熊谷達哉さんの『光り降る丘』を呼んでいます。この話は、2008年の岩手宮城内陸地震をもとにした作品。地震により震源地の間近に位置する栗駒山周辺は地すべりが起き、谷は削られ集落は孤立してしまいます。その場所は、戦後に開拓された新開地でした。

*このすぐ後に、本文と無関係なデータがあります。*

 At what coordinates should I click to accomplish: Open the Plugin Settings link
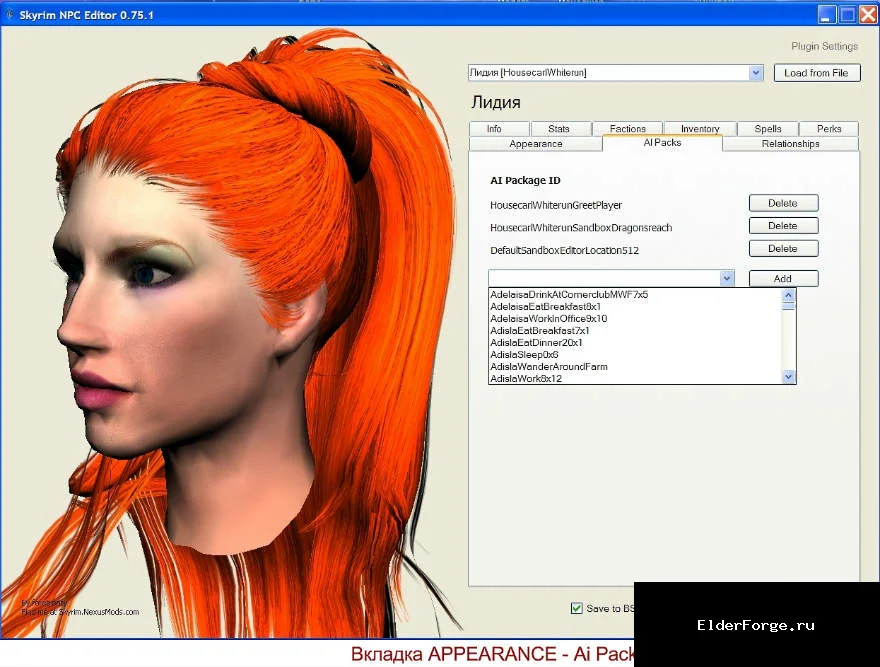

現在ここに暮らすのは、はじめて入植し、苦労を経験してきた開拓1世と、その辛酸を間近で見て近で見てきた2世と、現代の若者たちの孫の3世。地震で行方不明になってしまった祖父の耕一の人生史・開拓史と現在、彼を必死に探す孫たちの話が交互に語られます。


本の中に「クマ棚」というのが出てきました。クマ棚とは、ツキノワグマがクリやドングリの木に登って餌を食うために枝を折った跡。樹上で枝を折ってはたぐりよせて食べるために、折れた枝の塊が座布団のように棚状にできること。クリやドングリ以外にも、ウワミズザクラやクルミの木にもよくできるそうです。

http://www.tamacon.co.jp/html/huukei/yama/hana/kumadana.htm




『一瀑を秘めて林相よかりけり』(京極杞陽)


この句、一瀑は瀑布という言葉があるように滝だとわかるのですが、林相がわからず……瀑布を前にマイナスイオンがチョー気持ちいい!!と言っている農林水産省のお役人なのか?と思ってしまいましたが、もちろん、違います(ヾ(´・ω・`) 樹種・樹齢や樹冠や木の生育状態などによる森林の様子・形態のことです。 同じお役人だとしても、森林を熟知した人の「滝があるんだよね、この奥に~知らない人が多いけど、オレの秘密基地!パワースポット!」と考えているのかもしれないし、比喩的なものかも。心の荒野にも癒しポイントを持って生きるのは悪くない、みたいな……。



昨日の朝刊でしたか、子どもの詩コーナーに『わしのかお』というタイトルの5才の男の子の作品がありました。

「わしって
なんであんなに
やるきまんまんのかお
してるんだろうね」


私はタイトルを見て小さい子が自分のことを「ワシ」と言ってエッヘン!と偉い人になった気分を味わっているのかなと思っていたら……「あ、鳥のワシなのね」でした(;^_^A



クマよけの鈴はリンリン、ワシの顔は凛々しくリンリン、私は森林浴して勇気リンリン……?にはならないかもしれませんが、気持ちはいつも光り降る、清々しい場所に置きたいです。